>>>
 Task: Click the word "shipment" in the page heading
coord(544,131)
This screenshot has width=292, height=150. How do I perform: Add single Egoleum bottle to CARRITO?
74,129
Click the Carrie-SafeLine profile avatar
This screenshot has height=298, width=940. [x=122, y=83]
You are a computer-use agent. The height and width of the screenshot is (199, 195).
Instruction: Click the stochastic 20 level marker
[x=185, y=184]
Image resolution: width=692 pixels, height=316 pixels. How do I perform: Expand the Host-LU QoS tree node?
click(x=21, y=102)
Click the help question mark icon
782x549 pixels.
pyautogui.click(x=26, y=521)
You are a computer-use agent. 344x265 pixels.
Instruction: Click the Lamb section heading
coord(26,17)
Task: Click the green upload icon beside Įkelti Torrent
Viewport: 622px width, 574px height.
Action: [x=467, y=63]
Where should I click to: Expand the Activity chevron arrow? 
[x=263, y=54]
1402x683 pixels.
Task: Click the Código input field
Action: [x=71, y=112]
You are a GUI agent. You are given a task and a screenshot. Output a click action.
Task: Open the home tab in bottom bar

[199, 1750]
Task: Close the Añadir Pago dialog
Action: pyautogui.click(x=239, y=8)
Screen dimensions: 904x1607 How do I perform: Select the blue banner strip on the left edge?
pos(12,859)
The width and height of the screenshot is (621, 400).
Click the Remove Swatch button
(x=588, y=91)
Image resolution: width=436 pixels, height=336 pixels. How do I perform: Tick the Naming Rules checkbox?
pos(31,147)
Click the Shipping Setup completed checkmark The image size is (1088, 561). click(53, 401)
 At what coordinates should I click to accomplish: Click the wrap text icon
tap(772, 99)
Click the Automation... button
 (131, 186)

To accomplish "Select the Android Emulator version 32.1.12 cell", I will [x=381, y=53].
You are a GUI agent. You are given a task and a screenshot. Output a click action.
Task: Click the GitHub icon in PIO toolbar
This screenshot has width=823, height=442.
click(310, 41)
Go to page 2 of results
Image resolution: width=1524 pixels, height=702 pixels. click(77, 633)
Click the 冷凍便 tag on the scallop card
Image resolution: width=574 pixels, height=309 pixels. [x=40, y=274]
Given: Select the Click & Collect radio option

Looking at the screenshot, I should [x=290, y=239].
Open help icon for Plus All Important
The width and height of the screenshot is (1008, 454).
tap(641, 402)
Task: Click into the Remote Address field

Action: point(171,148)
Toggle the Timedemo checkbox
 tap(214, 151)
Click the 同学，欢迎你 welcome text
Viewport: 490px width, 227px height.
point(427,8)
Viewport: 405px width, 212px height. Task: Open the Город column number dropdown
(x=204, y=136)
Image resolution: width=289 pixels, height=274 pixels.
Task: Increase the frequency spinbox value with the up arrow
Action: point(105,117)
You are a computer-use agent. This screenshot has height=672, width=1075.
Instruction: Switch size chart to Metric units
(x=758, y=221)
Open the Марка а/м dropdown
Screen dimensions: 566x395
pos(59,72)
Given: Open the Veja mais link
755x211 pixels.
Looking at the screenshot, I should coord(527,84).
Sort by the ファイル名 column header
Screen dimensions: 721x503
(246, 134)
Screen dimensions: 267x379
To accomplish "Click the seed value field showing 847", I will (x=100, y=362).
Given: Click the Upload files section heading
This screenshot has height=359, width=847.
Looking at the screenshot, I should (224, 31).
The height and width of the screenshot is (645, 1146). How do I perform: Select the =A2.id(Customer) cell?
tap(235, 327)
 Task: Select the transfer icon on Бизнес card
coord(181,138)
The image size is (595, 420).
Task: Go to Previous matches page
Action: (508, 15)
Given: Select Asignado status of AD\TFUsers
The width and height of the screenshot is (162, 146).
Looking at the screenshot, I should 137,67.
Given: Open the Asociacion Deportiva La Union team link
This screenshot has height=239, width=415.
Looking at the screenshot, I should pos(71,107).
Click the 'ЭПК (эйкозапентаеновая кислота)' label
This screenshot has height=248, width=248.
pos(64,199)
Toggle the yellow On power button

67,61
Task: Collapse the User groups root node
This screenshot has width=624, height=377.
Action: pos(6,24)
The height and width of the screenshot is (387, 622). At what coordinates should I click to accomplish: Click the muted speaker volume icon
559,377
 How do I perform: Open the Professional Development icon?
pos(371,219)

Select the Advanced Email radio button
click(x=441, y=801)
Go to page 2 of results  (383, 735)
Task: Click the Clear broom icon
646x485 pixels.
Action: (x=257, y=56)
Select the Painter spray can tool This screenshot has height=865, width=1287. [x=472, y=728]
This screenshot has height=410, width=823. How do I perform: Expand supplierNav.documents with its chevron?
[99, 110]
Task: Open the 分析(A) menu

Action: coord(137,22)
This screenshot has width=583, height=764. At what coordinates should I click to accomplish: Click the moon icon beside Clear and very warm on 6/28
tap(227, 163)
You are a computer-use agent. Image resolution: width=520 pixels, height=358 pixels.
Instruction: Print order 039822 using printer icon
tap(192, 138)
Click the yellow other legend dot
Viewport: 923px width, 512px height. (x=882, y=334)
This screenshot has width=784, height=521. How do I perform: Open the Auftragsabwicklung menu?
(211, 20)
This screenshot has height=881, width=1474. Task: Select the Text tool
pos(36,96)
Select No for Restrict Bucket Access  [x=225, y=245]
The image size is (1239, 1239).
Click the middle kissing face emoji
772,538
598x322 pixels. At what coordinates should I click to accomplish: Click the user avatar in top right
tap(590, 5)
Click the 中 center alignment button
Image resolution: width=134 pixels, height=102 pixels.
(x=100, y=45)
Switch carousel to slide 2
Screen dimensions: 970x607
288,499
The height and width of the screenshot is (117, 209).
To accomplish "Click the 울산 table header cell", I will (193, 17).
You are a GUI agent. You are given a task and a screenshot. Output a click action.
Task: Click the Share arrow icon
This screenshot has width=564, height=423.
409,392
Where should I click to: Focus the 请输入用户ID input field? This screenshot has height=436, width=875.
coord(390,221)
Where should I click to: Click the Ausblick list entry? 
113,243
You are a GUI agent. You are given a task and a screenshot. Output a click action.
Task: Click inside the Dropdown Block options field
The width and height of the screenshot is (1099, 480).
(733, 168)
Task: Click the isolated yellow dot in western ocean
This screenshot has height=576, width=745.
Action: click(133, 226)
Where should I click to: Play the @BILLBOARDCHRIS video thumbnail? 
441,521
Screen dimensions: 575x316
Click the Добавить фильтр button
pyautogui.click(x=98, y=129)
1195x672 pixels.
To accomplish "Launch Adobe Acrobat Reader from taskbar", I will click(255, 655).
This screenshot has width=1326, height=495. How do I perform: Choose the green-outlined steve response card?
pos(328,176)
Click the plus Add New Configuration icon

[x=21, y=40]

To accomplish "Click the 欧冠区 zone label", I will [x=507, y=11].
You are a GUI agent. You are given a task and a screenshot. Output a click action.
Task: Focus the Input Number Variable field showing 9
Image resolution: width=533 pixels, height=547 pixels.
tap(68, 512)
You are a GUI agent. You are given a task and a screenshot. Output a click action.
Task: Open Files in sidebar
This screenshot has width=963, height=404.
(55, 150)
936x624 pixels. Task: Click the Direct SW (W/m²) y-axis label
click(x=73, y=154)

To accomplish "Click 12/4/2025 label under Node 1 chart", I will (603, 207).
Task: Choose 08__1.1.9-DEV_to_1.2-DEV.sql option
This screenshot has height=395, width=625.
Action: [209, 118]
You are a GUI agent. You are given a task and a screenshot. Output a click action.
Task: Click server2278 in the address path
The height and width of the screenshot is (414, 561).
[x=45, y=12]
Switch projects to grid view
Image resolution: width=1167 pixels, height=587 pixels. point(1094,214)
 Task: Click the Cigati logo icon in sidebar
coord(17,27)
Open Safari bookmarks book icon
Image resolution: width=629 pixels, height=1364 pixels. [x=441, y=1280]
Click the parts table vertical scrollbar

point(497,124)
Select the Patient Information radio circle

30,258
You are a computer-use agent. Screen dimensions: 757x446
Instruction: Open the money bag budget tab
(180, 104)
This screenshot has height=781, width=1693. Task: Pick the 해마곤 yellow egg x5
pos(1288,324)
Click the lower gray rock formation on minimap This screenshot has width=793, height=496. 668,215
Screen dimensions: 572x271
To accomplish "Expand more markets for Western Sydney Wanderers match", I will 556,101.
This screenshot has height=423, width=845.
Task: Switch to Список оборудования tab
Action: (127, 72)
<<<
EXERCISE BRIEF >>
Lines holding "link" are the ones to copy; find all of them in the listing.

RESULT BELOW >>
Given: Open the Veja mais link
Given: Open the Asociacion Deportiva La Union team link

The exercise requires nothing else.